The second-guessing starts with head coach John Fox’s decision to go for the touchdown on 4th-and-goal from the 4-yard-line with 10:10 left in the game. Trailing 17-9 at the time, the Bears were going to need to go for the two-point conversion anyway, so why not take the easy three points instead of trying two more difficult plays against the league’s top defense?

“We felt that was going to maybe be our last opportunity,” Fox said.

That doesn’t show much faith in his offense, which is somewhat understandable considering they hadn’t scored a touchdown all day at that point. But it also didn’t show much faith in his defense to get the ball back even though the defense had played well all day.

And again — there were still 10 minutes left in the game.

As it was, the Bears did get back down to the goal line and Jeremy Langford ran it in for a two-yard touchdown with 29 seconds left. Since they didn’t have the earlier field goal, they had to go for two to tie the game.

And that’s where poor execution let the Bears down.

“It was one of those deals where we had a pass checked to a run,” left guard Matt Slauson said. “Jay felt like we had the right look and he wants to put it on us to put it in. And we just have to get it done.”

The Bears didn’t get it done as Langford was stopped short by Broncos safety T.J. Ward, who got into the backfield unblocked.

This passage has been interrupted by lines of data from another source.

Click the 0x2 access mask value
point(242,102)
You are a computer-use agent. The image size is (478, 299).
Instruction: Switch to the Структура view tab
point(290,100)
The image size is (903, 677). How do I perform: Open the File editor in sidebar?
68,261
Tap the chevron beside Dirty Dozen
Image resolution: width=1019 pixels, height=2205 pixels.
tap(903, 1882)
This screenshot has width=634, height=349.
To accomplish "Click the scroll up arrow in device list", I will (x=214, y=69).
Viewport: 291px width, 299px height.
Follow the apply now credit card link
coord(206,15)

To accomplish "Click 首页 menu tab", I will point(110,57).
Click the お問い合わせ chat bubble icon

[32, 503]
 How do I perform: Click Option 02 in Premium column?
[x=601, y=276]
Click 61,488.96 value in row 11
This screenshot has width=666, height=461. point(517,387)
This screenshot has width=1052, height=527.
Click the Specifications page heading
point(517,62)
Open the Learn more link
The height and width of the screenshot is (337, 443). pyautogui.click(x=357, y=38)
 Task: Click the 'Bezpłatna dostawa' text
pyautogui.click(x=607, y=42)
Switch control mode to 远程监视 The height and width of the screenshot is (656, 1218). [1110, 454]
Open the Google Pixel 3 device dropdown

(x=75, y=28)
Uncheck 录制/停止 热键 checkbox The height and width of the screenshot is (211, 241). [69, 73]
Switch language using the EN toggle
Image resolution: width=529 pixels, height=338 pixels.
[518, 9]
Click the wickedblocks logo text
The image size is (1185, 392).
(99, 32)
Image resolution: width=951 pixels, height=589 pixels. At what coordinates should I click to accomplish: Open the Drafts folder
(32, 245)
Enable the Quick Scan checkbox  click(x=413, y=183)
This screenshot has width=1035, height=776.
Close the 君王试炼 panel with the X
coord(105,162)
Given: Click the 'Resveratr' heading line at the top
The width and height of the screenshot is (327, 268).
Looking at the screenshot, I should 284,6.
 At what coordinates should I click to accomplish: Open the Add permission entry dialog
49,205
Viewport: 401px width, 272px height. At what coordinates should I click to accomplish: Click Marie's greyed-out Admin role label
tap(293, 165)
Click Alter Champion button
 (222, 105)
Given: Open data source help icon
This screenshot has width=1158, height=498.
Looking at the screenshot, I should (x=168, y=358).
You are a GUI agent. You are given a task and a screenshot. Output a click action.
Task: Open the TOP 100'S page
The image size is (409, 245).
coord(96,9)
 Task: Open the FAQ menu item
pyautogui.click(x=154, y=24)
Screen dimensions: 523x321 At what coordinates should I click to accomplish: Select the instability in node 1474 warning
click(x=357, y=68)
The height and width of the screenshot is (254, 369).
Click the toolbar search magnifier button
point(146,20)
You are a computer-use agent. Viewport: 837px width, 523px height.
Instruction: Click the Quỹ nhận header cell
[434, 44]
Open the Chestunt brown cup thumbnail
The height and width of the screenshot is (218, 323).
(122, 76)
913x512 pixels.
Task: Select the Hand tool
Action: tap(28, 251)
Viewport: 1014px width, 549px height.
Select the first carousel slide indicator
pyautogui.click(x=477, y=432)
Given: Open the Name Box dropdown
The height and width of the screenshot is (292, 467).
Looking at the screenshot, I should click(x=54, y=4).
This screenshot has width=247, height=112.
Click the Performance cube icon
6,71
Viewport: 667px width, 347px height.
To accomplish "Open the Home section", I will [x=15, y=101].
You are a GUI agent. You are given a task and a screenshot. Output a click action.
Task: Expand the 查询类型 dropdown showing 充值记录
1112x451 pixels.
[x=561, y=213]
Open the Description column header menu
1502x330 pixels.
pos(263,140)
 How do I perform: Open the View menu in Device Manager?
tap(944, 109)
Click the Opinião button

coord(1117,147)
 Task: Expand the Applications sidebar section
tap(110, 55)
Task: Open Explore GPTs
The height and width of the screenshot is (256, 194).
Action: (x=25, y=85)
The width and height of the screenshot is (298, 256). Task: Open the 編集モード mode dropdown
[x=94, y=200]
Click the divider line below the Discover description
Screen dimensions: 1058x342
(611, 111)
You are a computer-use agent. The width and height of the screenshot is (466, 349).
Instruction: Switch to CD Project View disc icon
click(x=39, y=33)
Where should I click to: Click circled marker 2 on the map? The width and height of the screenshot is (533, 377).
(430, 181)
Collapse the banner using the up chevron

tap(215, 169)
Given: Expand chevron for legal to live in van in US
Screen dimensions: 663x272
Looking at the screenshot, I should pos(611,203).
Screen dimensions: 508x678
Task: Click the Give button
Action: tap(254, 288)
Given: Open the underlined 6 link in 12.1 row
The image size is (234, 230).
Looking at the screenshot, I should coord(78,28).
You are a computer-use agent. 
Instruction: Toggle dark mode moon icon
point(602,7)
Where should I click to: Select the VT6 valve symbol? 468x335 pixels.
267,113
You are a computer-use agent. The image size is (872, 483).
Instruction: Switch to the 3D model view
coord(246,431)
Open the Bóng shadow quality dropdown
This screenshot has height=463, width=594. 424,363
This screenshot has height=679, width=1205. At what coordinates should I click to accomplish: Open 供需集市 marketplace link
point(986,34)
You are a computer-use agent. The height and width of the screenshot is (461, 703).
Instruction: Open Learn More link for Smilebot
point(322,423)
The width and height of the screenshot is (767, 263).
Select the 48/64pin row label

At first glance, it looked like tight end Martellus Bennett didn’t get the check because he was lined up against Ward and ran a route to the outside. This is what it looked like:

NFL Game Pass.

NFL Game Pass.

But let’s rewind a couple weeks ago to San Diego, where the Bears had a similar two-point conversion at the end of the game to secure a 22-19 lead on the Chargers. The Bears were in the exact same formation, and Bennett ran the exact same route even though Cutler checked to a Langford run:

NFL Game Pass.

NFL Game Pass.

The big difference here is how the Chargers are lined up compared to the Broncos. The Chargers have two safeties back, while the Broncos brought all 11 players up to the line, with Ward lined up over Bennett.

So did Bennett get the check and do what he was supposed to? Or is there something built into the play where he’s supposed to abandon his route and block the safety? No one wanted to talk about specifics about the play after the game, but the look the Broncos showed makes you wonder if Cutler should’ve made the check in the first place. Denver just saw the Bears run this play two weeks ago in almost the exact same situation and it certainly seemed like they were ready for it.

Bennett wasn’t made available to the media after the game, so it’s unclear if he heard the check. Either way, it’s pretty clear not everyone on the Bears got it, as rookie center Hroniss Grasu dropped back to pass block:

NFL Game Pass.

NFL Game Pass.

On a run up the middle, it’s not good when your center is dropping back.

“There was an unblocked safety coming free on that, but we still believe we can get it done and we just didn’t today,” Slauson said.

It’s worth noting that Grasu didn’t play in that game against the Chargers two weeks ago, so he wasn’t on the field the first time the Bears ran it. Slauson was the center that night.

Unfortunately, poor execution at a crucial time cost the Bears a chance at overtime, but the Broncos also deserve credit for being ready for the play and stopping it.

Of course, had the Bears kicked the field goal with 10 minutes to go, it may not have come down to the two point conversion.